*** Recorded data Section Begins ***

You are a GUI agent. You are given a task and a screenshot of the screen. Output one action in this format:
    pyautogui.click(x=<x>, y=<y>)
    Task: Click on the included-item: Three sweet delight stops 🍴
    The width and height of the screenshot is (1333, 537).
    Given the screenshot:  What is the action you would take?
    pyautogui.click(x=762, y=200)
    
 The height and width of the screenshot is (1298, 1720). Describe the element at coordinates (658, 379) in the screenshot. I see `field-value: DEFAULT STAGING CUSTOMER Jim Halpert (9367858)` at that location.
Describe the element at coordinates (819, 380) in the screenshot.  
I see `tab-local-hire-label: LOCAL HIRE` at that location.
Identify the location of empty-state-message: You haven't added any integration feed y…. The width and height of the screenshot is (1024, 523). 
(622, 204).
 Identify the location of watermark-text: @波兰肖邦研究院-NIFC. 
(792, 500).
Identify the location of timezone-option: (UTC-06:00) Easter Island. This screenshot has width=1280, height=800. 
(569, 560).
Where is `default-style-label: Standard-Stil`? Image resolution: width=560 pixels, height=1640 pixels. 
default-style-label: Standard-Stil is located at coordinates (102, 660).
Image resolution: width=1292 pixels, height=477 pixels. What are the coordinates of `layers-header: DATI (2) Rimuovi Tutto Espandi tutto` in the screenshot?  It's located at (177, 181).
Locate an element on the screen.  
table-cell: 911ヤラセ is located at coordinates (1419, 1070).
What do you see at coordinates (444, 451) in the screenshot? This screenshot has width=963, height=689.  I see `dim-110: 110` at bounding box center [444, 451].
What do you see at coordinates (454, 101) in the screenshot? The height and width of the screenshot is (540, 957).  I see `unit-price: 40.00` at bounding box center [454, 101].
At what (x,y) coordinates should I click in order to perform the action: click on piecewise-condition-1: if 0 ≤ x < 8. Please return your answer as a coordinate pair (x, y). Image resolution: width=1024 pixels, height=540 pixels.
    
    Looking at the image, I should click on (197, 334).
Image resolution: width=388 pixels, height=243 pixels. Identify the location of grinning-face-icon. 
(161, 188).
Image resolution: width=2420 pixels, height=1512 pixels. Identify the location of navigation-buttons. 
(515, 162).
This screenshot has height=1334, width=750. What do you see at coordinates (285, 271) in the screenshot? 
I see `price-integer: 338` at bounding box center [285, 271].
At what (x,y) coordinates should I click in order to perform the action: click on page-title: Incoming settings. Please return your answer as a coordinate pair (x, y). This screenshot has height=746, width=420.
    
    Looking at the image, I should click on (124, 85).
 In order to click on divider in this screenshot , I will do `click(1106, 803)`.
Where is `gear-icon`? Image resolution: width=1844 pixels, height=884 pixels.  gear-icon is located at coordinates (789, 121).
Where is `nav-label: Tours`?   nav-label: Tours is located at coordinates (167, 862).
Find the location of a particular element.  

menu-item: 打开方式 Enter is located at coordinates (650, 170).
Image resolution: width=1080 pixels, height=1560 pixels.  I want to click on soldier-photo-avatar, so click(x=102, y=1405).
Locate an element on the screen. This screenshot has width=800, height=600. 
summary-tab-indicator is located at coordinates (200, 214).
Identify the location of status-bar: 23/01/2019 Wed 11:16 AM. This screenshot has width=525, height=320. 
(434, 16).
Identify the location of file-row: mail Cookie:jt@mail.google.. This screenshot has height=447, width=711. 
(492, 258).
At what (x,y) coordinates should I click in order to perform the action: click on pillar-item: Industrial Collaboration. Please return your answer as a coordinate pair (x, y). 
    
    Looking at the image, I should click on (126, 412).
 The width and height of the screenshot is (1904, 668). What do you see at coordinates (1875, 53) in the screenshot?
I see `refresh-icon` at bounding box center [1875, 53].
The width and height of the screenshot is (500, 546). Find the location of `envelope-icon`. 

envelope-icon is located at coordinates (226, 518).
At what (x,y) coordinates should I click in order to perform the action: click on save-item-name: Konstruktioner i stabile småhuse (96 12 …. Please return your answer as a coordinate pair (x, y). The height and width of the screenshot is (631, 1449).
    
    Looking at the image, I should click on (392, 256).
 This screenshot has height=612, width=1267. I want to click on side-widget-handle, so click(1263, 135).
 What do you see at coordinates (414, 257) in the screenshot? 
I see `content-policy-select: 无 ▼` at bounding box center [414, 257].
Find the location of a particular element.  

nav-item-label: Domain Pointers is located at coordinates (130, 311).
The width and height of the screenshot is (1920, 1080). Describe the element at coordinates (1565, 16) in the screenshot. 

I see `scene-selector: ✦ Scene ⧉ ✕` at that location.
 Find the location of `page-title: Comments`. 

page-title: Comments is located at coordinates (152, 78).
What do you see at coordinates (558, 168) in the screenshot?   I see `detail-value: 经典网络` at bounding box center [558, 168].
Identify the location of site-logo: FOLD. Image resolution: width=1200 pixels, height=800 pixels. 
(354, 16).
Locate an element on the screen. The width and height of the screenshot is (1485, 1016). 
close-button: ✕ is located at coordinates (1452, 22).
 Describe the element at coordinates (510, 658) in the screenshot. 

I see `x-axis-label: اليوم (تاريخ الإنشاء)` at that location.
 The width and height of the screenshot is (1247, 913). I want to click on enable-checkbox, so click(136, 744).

*** Recorded data Section Ends ***

**About this exercise:** Copy the lines of the records verbatim, from the start of the records through the line holding "(792, 500).", inclusive.

**Expected answer:**
You are a GUI agent. You are given a task and a screenshot of the screen. Output one action in this format:
    pyautogui.click(x=<x>, y=<y>)
    Task: Click on the included-item: Three sweet delight stops 🍴
    The width and height of the screenshot is (1333, 537).
    Given the screenshot:  What is the action you would take?
    pyautogui.click(x=762, y=200)
    
 The height and width of the screenshot is (1298, 1720). Describe the element at coordinates (658, 379) in the screenshot. I see `field-value: DEFAULT STAGING CUSTOMER Jim Halpert (9367858)` at that location.
Describe the element at coordinates (819, 380) in the screenshot.  
I see `tab-local-hire-label: LOCAL HIRE` at that location.
Identify the location of empty-state-message: You haven't added any integration feed y…. The width and height of the screenshot is (1024, 523). 
(622, 204).
 Identify the location of watermark-text: @波兰肖邦研究院-NIFC. 
(792, 500).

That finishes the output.